Advanced Micro Devices Inc has served Skype Technologies SA a subpoena demanding documentation relating to a new Skype feature for Intel-only machines, as part of its ongoing antitrust case against Intel Corp.
The new feature in Skype 2.0 enables 10-way voice conference calls only on machines powered with Intel dual-core processors. For users of all other computers, the maximum number of people they can host on a Skype conference call is five.
When Skype and Intel announced the deal earlier this month, Skype claimed only Intel’s chips had the performance required to host a 10-person call.
But AMD refutes this claim and said the 10-way calling feature was disabled, at Intel’s request, for users of AMD computers.
This is an artificial limitation, said AMD spokesperson Michael Silverman. Indeed, the details we know strongly suggest there is absolutely no technological basis for this exclusive arrangement.
The Skype 2.0 software runs a CPU ID check to see which processor is sitting in the motherboard of the PC. If that CPU is not an Intel dual core chip, the software disables the 10-way feature, Silverman said.
Skype has said that Intel exclusivity of the 10-way feature is temporary in nature, he said. That only strengthens our argument that there’s no technological reason for the 10-way feature to be limited to Intel dual core.
As AMD sees it, if consumers who have AMD processors in their PCs will be permitted to run 10-way call at some future point, whenever the ‘temporary’ nature of this exclusivity deal ends, they should be able to run 10-way calling today just as easily, Silverman said.
This is yet another way that Intel uses its monopoly power, and it is illegal for a monopoly to maintain its power through anticompetitive practices, he said. This may well be the latest example of those practices, and that’s why we served Skype with the subopoena.
Skype declined to comment on whether the performance of its software had also been tested on AMD or other non-Intel dual-core chips.
AMD’s subpoena seeks any analyses or documents that would show proof of such a comparison. AMD also is demanding all documents, electronic and paper, relating to its dealings with Intel since the beginning of 2000.
eBay-owned Skype also declined to comment on the subpoena. Skype has just become aware of the document and our lawyers are reviewing it. We do not comment on any on going legal issues, said a Skype spokesperson.
An Intel spokesperson confirmed there was no specific technology written in the company’s Core Duo processor architecture to optimize a 10-way Skype call.
That AMD has subpoenaed Skype was no surprise, given that AMD had already sent subpoenas to about 50 companies as part of its current litigation against Intel, said Intel spokesperson Chuck Mulloy.
AMD last June filed a civil antitrust suit against the world’s biggest chipmaker, Intel. Among its claims, AMD alleged Intel bribed and threatened customers with retaliatory action if they bought chips from underdog AMD.
Intel has emphatically responded that its customer discounts were not illegal and that is has not broken the law.

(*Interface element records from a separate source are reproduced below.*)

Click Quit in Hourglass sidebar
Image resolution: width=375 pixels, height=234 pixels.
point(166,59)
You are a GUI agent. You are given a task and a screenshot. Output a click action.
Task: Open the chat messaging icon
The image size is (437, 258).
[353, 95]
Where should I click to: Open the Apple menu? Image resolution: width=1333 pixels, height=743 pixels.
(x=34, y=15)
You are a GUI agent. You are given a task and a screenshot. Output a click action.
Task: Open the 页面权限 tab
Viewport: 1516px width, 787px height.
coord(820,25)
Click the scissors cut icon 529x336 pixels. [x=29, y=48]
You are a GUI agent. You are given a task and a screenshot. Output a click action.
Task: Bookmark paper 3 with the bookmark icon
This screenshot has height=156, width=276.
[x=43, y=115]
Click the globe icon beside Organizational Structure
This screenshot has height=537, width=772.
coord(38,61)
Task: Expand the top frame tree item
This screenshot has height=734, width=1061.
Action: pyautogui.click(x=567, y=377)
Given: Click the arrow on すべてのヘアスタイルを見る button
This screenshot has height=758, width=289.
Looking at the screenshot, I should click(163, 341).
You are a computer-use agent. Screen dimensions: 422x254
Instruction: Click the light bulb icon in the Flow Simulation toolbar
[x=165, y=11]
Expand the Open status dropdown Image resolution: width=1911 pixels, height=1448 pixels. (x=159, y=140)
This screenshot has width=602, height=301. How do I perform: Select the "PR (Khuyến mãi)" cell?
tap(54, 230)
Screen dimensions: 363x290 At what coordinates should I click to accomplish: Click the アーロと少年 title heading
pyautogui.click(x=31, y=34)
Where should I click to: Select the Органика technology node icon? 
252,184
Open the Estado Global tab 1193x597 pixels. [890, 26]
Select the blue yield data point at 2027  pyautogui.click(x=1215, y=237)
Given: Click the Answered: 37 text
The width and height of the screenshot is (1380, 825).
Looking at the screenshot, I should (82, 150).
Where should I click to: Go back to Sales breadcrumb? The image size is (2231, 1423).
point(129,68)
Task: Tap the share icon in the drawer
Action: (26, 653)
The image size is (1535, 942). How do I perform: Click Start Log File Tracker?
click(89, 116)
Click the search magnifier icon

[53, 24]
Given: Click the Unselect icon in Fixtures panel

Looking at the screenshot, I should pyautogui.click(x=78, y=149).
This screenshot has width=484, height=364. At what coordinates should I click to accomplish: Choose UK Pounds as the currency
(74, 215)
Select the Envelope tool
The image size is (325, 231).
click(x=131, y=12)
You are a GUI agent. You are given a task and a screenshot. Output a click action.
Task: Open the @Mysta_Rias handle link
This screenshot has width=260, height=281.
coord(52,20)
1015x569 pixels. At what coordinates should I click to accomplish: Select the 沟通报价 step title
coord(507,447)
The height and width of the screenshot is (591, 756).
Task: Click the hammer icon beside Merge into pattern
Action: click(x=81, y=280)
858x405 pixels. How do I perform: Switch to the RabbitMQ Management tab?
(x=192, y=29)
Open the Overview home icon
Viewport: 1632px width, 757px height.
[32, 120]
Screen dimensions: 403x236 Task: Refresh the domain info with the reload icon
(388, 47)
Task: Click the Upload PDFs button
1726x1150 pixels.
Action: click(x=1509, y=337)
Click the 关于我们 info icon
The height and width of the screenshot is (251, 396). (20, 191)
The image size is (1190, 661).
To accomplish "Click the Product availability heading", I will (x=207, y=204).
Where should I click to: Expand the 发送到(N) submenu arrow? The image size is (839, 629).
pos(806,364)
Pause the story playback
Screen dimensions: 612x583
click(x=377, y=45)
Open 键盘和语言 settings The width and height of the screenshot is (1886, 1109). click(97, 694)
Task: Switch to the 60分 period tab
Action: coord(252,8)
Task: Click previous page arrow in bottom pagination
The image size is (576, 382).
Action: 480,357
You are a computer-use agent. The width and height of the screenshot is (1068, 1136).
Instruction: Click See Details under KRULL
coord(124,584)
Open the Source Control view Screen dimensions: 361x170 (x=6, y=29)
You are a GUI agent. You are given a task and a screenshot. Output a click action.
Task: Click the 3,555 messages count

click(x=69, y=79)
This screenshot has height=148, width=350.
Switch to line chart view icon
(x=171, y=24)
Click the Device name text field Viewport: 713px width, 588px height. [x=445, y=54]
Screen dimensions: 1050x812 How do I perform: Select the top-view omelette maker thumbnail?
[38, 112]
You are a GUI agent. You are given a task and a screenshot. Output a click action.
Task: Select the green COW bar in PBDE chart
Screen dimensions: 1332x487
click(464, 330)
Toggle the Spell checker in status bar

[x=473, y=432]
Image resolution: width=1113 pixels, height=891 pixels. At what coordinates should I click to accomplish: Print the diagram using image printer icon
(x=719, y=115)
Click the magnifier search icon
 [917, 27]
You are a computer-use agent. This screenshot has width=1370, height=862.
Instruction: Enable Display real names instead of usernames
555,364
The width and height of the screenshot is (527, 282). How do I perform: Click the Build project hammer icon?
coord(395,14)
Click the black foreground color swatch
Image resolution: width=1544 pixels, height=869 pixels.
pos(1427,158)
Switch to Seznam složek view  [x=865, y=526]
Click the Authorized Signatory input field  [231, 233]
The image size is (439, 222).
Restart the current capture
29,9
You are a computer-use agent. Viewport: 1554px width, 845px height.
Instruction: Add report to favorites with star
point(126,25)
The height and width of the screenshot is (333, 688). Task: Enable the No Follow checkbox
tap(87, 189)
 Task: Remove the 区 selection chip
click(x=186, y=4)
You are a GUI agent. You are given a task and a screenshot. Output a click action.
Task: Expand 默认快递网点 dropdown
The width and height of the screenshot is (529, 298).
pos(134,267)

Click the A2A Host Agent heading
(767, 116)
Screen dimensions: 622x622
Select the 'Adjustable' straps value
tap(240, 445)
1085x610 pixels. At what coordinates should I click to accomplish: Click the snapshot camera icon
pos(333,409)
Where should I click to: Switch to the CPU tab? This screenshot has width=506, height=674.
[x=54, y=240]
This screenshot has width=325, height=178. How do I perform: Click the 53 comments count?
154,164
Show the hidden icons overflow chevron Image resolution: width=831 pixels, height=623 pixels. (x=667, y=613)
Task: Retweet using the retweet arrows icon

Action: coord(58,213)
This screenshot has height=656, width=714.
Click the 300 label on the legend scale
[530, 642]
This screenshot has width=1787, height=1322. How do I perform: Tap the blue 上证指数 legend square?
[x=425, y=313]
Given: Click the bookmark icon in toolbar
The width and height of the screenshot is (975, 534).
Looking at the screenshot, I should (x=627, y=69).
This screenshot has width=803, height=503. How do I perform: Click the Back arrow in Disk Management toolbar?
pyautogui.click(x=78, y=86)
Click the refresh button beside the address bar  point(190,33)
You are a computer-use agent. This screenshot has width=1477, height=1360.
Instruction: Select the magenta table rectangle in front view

We think that once we go through the litgaiton process, the courts will come to the conclusion that our business practices are fair and lawful, Mulloy said.
In Skype’s subpoena, AMD asked for documents relating to any financial inducement from Intel, including payments, rebates or discounts on any Intel product, as well as exceptions to corporate approved pricing.
The subpoena also demanded documents that may relate to Skype receiving any market development funds, meeting competition payments or any advertising or pricing support from Intel.